── DATA RECORDS

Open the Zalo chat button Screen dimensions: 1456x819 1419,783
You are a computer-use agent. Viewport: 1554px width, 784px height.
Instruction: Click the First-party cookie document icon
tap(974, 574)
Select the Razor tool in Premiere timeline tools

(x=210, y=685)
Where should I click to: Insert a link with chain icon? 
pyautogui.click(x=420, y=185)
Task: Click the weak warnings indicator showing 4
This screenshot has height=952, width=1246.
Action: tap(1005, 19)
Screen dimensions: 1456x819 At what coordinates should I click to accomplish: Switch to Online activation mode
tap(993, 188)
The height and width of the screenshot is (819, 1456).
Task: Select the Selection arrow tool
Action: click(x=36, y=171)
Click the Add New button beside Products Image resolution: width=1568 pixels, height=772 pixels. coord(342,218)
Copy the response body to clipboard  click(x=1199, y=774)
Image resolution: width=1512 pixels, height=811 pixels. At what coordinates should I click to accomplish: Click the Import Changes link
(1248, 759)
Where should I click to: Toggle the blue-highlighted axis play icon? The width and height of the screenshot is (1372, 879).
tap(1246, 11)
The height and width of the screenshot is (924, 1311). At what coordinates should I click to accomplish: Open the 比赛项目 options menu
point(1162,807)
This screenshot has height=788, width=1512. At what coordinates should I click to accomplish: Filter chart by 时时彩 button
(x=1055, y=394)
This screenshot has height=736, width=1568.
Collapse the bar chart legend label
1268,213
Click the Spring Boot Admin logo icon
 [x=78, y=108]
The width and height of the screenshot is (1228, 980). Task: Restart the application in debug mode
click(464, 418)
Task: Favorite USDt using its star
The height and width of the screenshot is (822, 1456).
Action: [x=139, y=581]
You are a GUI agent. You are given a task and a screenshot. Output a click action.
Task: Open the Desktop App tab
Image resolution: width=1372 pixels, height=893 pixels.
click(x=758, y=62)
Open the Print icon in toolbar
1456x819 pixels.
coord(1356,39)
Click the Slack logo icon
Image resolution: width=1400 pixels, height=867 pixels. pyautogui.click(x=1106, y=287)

────

Repeat the whole of the data verbatim, as it reads above.

Open the Zalo chat button Screen dimensions: 1456x819 1419,783
You are a computer-use agent. Viewport: 1554px width, 784px height.
Instruction: Click the First-party cookie document icon
tap(974, 574)
Select the Razor tool in Premiere timeline tools

(x=210, y=685)
Where should I click to: Insert a link with chain icon? 
pyautogui.click(x=420, y=185)
Task: Click the weak warnings indicator showing 4
This screenshot has height=952, width=1246.
Action: tap(1005, 19)
Screen dimensions: 1456x819 At what coordinates should I click to accomplish: Switch to Online activation mode
tap(993, 188)
The height and width of the screenshot is (819, 1456).
Task: Select the Selection arrow tool
Action: click(x=36, y=171)
Click the Add New button beside Products Image resolution: width=1568 pixels, height=772 pixels. coord(342,218)
Copy the response body to clipboard  click(x=1199, y=774)
Image resolution: width=1512 pixels, height=811 pixels. At what coordinates should I click to accomplish: Click the Import Changes link
(1248, 759)
Where should I click to: Toggle the blue-highlighted axis play icon? The width and height of the screenshot is (1372, 879).
tap(1246, 11)
The height and width of the screenshot is (924, 1311). At what coordinates should I click to accomplish: Open the 比赛项目 options menu
point(1162,807)
This screenshot has height=788, width=1512. At what coordinates should I click to accomplish: Filter chart by 时时彩 button
(x=1055, y=394)
This screenshot has height=736, width=1568.
Collapse the bar chart legend label
1268,213
Click the Spring Boot Admin logo icon
 [x=78, y=108]
The width and height of the screenshot is (1228, 980). Task: Restart the application in debug mode
click(464, 418)
Task: Favorite USDt using its star
The height and width of the screenshot is (822, 1456).
Action: [x=139, y=581]
You are a GUI agent. You are given a task and a screenshot. Output a click action.
Task: Open the Desktop App tab
Image resolution: width=1372 pixels, height=893 pixels.
click(x=758, y=62)
Open the Print icon in toolbar
1456x819 pixels.
coord(1356,39)
Click the Slack logo icon
Image resolution: width=1400 pixels, height=867 pixels. pyautogui.click(x=1106, y=287)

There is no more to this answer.